In this issue, Rennó-Costa et al. provide
a computational model to explain the circuit mechanism of rate remapping in the DG (Rennó-Costa et al., 2010): they suggest that hippocampal rate remapping may derive from the convergence of spatial signals from the medial entorhinal cortex (MEC) and nonspatial signals from the lateral entorhinal cortex (LEC). Many MEC neurons exhibit spatially related firing, including grid cells characterized by multiple spatial fields arranged over the entire environment in a hexagonal grid (Hafting et al., 2005). By contrast, most neurons in the superficial layers of the LEC display only a weak spatial selectivity, which may indicate the influence of a nonspatial sensory drive (Hargreaves et al., 2005).Given Selleck Regorafenib that conditions that yield rate remapping in the hippocampus do not cause significant alterations to MEC grid cell
firing patterns (neither realignment of the grid fields, nor statistically significant rate changes between the grid fields; Fyhn et al., 2007), it is assumed that LEC inputs are responsible for rate remapping (Leutgeb et al., 2007). Indeed, this assumption is supported by the finding that the model can best account for rate remapping in the DG by the combination of stable MEC and changing LEC inputs. The Leutgeb et al. (2007) study reported that DG cells had multiple place fields and that in TSA HDAC response to a change in sensory inputs, individual place fields exhibited unrelated rate changes. To simulate DG cell responses, Rennó-Costa et al. first modeled well-tuned spatial firing fields of MEC grid cells and low spatial selectivity fields for LEC neurons.
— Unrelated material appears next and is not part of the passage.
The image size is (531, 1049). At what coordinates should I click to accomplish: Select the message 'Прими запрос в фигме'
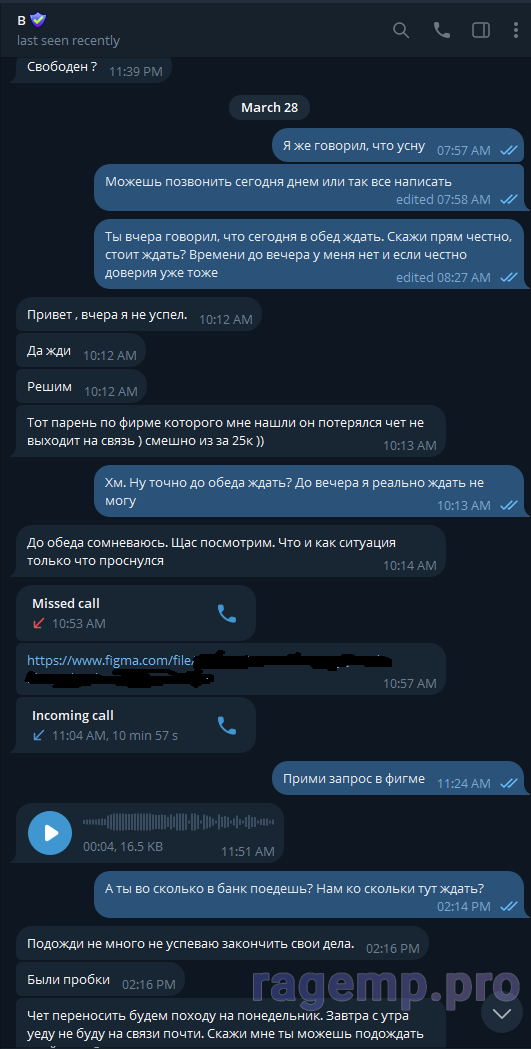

Modeled grid fields were not isothipendyl influenced by changes in sensory inputs, in accordance with the Fyhn et al. (2007) study, while distinct LEC rate maps were generated for different sensory conditions. The firing responses (and the spatial distributions) of DG cells were then simulated by summing the excitatory inputs from a randomly selected number of MEC and LEC rate maps, together with a gamma frequency-based feedback inhibition system. Under such parameters, the spatial firing of the modeled DG cells was originated from the MEC, while rate remapping effect was determined by LEC representations of the sensory environment. Although illustrated for DG cells, similar mechanisms might underlie CA3 and CA1 rate remapping as well. Future multiunit recordings and perhaps inactivation of the LEC can experimentally test the most important prediction of the model, namely that the LEC drives rate remapping. In addition, further refinement of the model could incorporate oscillatory activity and particularly theta phase precession. As we discuss below, such oscillation-driven temporal factors may be essential for rate remapping as a reliable coding scheme in the hippocampus.